As your tenkara guide I expect a few things to make your trip enjoyable. First and foremost, safety is my number one expectation for a successful tenkara trip with you (see Safety is Number One!!! below). I expect you to come prepared with a small backpack of personal gear (see What Should I Bring above). As your guide I would expect you to come with an open mind and a burning desire to learn tenkara. If you already know how to fish tenkara, then I would love to be able to share my passion for this style of fly fishing in a much more in-depth manner with you.

The typical tenkara guide trip will look something like this depending on the duration of the trip. What you will find here is modeled on a eight hour trip beginning first thing in the morning.

  • 5:00 AM – 7:00 AM: Dependent upon previous arrangements one of three things will happen:
    1. I will pick you up at your hotel or residence.
    2. I will meet you at the guide shop where you booked your trip.
    3. I will meet you at a designated location close to our fishing destination.
    4. We will depart from any of the above and drive to our fishing destination.
  • 8:00 AM: Arrive at our fishing destination and get prepared for an amazing day of fishing!

**Brief**: Reproduce the tenkara trip passage in full, word for word. The items that follow have nothing to do with the tenkara trip passage.

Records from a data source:

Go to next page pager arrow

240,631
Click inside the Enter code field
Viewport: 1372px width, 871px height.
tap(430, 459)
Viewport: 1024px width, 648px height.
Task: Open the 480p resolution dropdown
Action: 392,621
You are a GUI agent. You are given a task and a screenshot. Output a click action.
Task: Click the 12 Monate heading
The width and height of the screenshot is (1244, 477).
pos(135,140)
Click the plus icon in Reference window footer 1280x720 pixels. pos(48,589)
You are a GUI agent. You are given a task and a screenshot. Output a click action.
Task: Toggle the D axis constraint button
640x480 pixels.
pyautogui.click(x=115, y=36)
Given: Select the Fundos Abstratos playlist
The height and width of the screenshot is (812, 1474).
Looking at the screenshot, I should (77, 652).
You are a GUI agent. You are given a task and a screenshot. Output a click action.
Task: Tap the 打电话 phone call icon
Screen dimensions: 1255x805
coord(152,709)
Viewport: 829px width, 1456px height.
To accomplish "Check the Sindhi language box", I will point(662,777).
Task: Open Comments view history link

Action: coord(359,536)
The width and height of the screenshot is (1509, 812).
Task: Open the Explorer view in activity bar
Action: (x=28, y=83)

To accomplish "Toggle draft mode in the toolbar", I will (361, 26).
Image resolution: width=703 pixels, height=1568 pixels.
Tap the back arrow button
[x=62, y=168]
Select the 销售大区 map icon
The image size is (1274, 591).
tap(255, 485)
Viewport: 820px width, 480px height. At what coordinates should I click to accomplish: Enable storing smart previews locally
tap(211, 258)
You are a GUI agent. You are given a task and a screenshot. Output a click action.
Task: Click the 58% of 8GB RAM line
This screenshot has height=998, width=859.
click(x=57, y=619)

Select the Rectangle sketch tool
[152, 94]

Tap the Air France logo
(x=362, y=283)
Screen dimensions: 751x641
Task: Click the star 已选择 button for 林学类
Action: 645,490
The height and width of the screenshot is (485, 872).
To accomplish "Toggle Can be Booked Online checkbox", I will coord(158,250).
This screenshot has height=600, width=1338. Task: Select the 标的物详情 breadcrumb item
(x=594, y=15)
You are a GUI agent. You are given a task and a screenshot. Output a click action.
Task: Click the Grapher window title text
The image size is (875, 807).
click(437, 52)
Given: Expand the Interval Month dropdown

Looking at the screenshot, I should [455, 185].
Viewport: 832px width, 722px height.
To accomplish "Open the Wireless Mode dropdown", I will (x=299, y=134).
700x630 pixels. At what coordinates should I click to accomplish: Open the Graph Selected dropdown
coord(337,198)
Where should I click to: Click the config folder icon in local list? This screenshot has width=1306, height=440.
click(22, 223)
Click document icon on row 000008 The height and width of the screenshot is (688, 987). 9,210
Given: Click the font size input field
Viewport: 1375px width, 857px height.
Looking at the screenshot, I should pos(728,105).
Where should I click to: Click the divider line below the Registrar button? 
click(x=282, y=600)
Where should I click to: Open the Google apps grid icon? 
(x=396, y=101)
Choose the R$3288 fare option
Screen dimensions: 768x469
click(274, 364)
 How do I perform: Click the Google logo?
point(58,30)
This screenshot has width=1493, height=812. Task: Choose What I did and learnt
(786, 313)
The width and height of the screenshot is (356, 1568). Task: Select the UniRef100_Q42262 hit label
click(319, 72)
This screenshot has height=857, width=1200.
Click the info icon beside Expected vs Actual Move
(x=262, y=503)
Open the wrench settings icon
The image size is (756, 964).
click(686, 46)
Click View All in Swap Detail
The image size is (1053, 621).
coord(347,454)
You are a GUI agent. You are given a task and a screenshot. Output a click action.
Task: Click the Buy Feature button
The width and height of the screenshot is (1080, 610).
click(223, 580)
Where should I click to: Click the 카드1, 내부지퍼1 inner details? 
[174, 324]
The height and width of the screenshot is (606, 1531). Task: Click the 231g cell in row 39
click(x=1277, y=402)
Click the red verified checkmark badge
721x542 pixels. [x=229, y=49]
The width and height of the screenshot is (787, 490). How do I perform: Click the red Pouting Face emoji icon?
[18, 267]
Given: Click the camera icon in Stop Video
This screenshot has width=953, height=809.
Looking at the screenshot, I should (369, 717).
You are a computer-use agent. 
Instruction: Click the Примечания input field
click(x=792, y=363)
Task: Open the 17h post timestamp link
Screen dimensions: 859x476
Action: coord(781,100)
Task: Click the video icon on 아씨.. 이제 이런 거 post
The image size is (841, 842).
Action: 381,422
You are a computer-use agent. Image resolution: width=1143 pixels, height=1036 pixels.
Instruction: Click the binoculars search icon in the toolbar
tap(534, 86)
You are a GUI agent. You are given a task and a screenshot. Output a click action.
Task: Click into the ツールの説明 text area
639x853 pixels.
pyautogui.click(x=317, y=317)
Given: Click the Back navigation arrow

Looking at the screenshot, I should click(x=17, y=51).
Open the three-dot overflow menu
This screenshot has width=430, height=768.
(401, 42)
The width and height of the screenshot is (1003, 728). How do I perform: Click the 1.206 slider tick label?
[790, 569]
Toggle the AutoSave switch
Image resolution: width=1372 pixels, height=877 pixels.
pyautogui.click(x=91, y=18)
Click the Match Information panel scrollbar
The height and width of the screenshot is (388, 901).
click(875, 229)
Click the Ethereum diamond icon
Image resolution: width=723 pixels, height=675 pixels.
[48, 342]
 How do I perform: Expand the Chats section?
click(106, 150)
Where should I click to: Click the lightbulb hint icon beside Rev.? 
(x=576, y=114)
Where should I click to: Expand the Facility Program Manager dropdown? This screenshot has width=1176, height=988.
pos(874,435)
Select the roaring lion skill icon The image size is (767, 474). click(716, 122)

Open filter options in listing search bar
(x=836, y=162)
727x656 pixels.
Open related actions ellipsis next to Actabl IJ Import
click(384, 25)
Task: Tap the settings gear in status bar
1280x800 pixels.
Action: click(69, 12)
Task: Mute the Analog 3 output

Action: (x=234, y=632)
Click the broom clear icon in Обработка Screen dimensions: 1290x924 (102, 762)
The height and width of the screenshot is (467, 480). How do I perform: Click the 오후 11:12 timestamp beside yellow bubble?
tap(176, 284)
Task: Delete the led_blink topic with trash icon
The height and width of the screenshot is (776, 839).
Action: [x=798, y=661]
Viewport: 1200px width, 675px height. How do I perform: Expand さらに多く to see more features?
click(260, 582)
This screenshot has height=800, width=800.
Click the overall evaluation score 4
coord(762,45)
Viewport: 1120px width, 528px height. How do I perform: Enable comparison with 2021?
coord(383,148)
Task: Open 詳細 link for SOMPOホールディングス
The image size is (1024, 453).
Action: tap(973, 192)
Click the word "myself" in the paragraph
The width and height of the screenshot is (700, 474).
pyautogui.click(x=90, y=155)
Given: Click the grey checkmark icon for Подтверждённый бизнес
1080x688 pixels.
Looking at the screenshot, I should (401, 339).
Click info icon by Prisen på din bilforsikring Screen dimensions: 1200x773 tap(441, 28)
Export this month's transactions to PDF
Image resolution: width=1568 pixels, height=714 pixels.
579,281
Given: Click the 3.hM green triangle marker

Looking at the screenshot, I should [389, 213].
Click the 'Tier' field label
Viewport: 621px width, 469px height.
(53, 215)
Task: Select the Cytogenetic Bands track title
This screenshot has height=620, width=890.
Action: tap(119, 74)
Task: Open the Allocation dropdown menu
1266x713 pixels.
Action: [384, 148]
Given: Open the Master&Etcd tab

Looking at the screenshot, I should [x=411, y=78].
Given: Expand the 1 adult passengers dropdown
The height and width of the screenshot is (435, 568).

**Answer box**:
As your tenkara guide I expect a few things to make your trip enjoyable. First and foremost, safety is my number one expectation for a successful tenkara trip with you (see Safety is Number One!!! below). I expect you to come prepared with a small backpack of personal gear (see What Should I Bring above). As your guide I would expect you to come with an open mind and a burning desire to learn tenkara. If you already know how to fish tenkara, then I would love to be able to share my passion for this style of fly fishing in a much more in-depth manner with you.

The typical tenkara guide trip will look something like this depending on the duration of the trip. What you will find here is modeled on a eight hour trip beginning first thing in the morning.

  • 5:00 AM – 7:00 AM: Dependent upon previous arrangements one of three things will happen:
    1. I will pick you up at your hotel or residence.
    2. I will meet you at the guide shop where you booked your trip.
    3. I will meet you at a designated location close to our fishing destination.
    4. We will depart from any of the above and drive to our fishing destination.
  • 8:00 AM: Arrive at our fishing destination and get prepared for an amazing day of fishing!